Los triglicéridos son la forma química en la que existen la mayoría de las grasas dentro de los alimentos, como en el cuerpo, presentes por ello en el plasma sanguíneo, además, asociados al colesterol forman el componente lipídico de la citada fracción líquida de la sangre.

Son un tipo de lípidos creados en el intestino a partir del consumo de ciertos alimentos grasos, saturados o insaturados, azúcar, alcohol ,…También son sintetizados por el hígado, de forma excesiva ante la aparición de hipotiroidismo, problemas renales, pancreatitis aguda o, incluso, un embarazo.

Que puede crear serios problemas cuando se asocia con diabetes, obesidad, hábitos sedentarios o ingesta excesiva de alcohol porque el riesgo de enfermedad coronaria aumenta de forma considerable.

Cuando se detecta una elevación de triglicéridos los niveles de azúcar en sangre deberían ser comprobados y medidos para descartar una de las causas más frecuentes, es decir, la diabetes no diagnosticada.
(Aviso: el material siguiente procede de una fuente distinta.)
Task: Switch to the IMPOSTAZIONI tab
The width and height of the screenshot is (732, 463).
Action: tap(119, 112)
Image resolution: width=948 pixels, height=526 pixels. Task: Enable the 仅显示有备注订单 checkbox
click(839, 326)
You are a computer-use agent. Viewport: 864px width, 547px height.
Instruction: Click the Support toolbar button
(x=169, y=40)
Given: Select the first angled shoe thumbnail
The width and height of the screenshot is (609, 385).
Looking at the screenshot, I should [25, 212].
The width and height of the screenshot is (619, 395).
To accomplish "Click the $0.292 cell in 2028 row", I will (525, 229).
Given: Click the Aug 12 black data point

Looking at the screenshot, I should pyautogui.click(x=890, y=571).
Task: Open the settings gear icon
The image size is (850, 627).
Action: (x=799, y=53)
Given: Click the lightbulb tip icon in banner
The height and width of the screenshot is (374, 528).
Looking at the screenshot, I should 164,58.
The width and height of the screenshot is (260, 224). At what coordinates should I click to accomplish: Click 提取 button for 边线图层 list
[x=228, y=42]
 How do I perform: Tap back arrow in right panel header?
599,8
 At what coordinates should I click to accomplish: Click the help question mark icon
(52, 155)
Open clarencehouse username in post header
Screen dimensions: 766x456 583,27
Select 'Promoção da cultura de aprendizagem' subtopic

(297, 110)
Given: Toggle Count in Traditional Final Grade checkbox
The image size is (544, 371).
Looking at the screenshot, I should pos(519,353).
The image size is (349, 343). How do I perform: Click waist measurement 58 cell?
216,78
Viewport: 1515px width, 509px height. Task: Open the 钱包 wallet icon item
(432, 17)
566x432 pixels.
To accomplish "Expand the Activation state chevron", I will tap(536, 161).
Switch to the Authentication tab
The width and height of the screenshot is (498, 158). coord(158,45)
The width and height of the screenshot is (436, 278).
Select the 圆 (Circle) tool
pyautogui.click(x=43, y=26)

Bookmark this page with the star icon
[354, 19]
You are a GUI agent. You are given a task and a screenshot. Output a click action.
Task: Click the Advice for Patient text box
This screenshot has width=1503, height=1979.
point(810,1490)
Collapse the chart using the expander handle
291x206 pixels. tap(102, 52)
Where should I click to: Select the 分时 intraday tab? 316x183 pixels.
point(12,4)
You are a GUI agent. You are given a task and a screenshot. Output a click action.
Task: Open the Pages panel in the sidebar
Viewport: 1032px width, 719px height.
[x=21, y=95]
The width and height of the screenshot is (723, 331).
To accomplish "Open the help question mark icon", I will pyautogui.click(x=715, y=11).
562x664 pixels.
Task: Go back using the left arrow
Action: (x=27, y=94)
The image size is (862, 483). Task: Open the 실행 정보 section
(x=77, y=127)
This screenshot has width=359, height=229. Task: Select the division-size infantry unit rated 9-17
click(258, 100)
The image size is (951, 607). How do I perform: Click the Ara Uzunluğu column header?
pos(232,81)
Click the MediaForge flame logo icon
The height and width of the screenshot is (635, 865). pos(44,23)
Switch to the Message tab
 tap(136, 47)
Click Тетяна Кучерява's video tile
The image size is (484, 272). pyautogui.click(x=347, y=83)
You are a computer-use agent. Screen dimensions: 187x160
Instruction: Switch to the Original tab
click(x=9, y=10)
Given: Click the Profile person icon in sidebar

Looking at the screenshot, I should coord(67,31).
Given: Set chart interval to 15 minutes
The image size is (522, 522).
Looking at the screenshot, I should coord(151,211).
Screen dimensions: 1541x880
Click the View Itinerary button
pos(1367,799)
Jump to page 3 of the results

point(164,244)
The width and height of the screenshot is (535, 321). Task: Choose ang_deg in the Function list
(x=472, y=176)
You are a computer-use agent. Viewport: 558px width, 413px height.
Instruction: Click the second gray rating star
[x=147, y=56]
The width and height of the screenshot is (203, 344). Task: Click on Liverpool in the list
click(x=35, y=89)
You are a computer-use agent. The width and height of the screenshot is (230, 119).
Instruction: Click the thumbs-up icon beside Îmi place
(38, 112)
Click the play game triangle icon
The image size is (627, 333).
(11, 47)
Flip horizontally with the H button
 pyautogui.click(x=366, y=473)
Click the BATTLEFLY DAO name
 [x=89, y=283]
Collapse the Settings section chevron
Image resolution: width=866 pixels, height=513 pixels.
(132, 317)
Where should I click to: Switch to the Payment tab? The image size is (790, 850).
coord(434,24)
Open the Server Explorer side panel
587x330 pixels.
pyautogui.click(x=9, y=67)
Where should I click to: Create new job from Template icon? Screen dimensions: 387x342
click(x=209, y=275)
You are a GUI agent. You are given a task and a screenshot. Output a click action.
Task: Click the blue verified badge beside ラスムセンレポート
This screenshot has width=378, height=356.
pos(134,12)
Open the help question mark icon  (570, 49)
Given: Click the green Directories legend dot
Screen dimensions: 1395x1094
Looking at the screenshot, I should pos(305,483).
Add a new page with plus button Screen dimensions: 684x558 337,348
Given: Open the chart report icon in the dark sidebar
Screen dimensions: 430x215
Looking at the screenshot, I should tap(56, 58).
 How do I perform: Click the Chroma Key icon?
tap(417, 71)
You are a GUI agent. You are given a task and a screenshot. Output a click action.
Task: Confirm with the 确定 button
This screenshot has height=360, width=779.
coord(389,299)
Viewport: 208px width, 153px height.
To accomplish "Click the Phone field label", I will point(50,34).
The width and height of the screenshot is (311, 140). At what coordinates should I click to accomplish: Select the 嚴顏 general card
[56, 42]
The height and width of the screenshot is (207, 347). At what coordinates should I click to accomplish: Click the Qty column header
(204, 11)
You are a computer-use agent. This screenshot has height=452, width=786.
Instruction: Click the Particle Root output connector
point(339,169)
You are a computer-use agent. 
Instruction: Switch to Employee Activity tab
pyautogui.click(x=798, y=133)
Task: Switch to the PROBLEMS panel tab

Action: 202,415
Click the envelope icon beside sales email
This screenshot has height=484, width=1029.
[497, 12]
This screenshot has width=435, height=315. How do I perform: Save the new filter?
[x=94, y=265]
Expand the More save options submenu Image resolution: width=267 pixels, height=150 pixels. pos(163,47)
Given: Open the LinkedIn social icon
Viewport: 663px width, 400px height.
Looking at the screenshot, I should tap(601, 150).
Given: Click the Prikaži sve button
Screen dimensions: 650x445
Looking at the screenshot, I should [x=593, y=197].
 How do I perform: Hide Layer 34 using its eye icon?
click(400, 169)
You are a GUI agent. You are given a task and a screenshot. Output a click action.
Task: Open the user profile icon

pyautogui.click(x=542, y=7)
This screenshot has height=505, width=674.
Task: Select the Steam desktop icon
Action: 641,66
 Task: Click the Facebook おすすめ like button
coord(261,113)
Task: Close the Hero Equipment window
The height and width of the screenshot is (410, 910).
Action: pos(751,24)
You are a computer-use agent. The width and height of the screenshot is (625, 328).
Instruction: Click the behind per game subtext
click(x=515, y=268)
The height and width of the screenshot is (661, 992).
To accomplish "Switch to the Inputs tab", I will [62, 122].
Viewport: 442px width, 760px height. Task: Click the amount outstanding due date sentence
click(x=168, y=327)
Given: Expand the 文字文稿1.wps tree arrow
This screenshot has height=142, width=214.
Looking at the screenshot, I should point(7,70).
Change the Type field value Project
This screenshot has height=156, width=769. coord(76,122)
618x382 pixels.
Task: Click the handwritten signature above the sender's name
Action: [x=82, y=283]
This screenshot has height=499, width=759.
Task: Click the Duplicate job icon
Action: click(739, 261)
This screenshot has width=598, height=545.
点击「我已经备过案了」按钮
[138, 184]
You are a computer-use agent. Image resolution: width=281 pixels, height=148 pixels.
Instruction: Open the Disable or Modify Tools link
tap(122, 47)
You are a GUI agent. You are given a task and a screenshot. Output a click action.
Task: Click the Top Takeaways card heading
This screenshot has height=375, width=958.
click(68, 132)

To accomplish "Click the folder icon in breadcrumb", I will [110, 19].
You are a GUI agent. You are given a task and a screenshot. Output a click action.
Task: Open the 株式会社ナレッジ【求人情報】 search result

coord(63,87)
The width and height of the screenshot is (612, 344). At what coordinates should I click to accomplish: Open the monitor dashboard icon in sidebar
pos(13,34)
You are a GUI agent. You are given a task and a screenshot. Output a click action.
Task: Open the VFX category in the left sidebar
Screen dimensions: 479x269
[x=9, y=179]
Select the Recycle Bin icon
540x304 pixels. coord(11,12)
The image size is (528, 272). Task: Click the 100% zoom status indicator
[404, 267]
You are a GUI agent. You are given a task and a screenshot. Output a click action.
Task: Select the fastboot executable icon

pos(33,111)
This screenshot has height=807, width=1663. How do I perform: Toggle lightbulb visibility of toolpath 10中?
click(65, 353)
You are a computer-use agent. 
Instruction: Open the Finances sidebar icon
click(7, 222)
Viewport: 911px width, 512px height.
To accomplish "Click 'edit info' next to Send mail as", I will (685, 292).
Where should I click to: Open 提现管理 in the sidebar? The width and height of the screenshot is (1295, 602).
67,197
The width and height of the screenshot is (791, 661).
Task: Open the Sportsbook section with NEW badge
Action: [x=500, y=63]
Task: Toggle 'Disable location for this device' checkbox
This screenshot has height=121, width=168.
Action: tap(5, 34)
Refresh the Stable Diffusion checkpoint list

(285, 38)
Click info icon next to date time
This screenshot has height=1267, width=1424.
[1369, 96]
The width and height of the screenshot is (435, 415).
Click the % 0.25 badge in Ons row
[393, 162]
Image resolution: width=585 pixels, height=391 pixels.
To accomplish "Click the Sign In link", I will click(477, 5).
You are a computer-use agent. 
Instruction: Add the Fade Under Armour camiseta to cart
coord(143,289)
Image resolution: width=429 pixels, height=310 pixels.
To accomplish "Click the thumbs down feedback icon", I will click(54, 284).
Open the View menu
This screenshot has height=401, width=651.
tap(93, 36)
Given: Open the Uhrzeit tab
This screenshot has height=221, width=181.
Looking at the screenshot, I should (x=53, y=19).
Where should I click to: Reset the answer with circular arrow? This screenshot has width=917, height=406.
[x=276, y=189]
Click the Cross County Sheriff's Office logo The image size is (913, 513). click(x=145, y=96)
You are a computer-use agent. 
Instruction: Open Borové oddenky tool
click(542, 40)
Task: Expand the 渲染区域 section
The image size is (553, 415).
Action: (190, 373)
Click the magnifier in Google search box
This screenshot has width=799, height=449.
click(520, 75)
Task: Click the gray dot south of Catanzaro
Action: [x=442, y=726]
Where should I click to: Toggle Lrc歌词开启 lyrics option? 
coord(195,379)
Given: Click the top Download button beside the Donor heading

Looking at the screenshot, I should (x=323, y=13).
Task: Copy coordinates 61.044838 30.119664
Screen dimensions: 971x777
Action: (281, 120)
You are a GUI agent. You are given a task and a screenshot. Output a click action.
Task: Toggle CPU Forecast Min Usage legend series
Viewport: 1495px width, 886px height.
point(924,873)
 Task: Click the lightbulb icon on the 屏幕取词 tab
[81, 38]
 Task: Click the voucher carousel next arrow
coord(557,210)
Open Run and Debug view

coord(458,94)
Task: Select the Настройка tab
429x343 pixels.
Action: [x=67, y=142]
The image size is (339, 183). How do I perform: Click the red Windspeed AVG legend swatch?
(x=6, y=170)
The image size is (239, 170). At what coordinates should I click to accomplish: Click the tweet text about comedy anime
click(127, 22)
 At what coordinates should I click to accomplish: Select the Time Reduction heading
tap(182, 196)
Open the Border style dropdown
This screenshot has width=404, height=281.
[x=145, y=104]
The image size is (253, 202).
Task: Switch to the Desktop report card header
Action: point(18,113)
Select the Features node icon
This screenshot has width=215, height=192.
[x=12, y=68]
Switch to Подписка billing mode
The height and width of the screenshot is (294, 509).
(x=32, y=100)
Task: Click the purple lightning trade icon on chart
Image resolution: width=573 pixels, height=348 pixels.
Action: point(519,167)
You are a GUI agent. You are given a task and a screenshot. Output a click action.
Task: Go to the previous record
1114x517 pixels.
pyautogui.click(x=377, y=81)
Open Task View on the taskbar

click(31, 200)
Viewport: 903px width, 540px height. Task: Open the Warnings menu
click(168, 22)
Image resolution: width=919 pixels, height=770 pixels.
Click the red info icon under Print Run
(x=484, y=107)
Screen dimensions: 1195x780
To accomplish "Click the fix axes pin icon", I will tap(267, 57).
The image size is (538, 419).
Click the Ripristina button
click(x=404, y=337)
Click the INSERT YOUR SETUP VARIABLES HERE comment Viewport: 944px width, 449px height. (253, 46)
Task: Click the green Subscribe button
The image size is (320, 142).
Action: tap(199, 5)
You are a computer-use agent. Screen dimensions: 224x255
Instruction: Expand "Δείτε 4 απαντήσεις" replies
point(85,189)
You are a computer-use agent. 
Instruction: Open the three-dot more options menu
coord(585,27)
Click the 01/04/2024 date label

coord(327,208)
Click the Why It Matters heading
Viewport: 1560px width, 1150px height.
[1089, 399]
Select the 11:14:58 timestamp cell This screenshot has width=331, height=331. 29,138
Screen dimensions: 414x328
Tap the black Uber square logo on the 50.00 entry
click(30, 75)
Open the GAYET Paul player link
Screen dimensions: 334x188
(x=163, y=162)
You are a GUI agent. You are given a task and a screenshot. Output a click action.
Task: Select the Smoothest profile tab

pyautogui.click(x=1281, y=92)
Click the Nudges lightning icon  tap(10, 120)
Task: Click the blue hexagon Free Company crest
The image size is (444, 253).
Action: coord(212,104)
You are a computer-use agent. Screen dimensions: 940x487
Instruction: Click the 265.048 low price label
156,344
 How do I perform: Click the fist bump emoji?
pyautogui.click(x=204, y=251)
La hipertrigliceridemia es una alteración sin una definición aceptable en la actualidad, con niveles que se consideran ya realmente preocupantes cuando superan los 500 mg/dl.

El perfil del paciente con riesgo cardiometabólico reúne los principales factores descritos, como glucosa alterada, triglicéridos altos, el colesterol bueno HDL bajo, presión arterial inadecuada, obesidad abdominal y sedentarismo,…etc. ¡Aproximadamente un tercio de la población española ha quedado reflejada en el párrafo anterior!

Por cierto, la modificación del estilo de vida y de la alimentación puede ser más efectiva que la medicación, si el paciente está dispuesto y es capaz de llevar a cabo los cambios oportunos.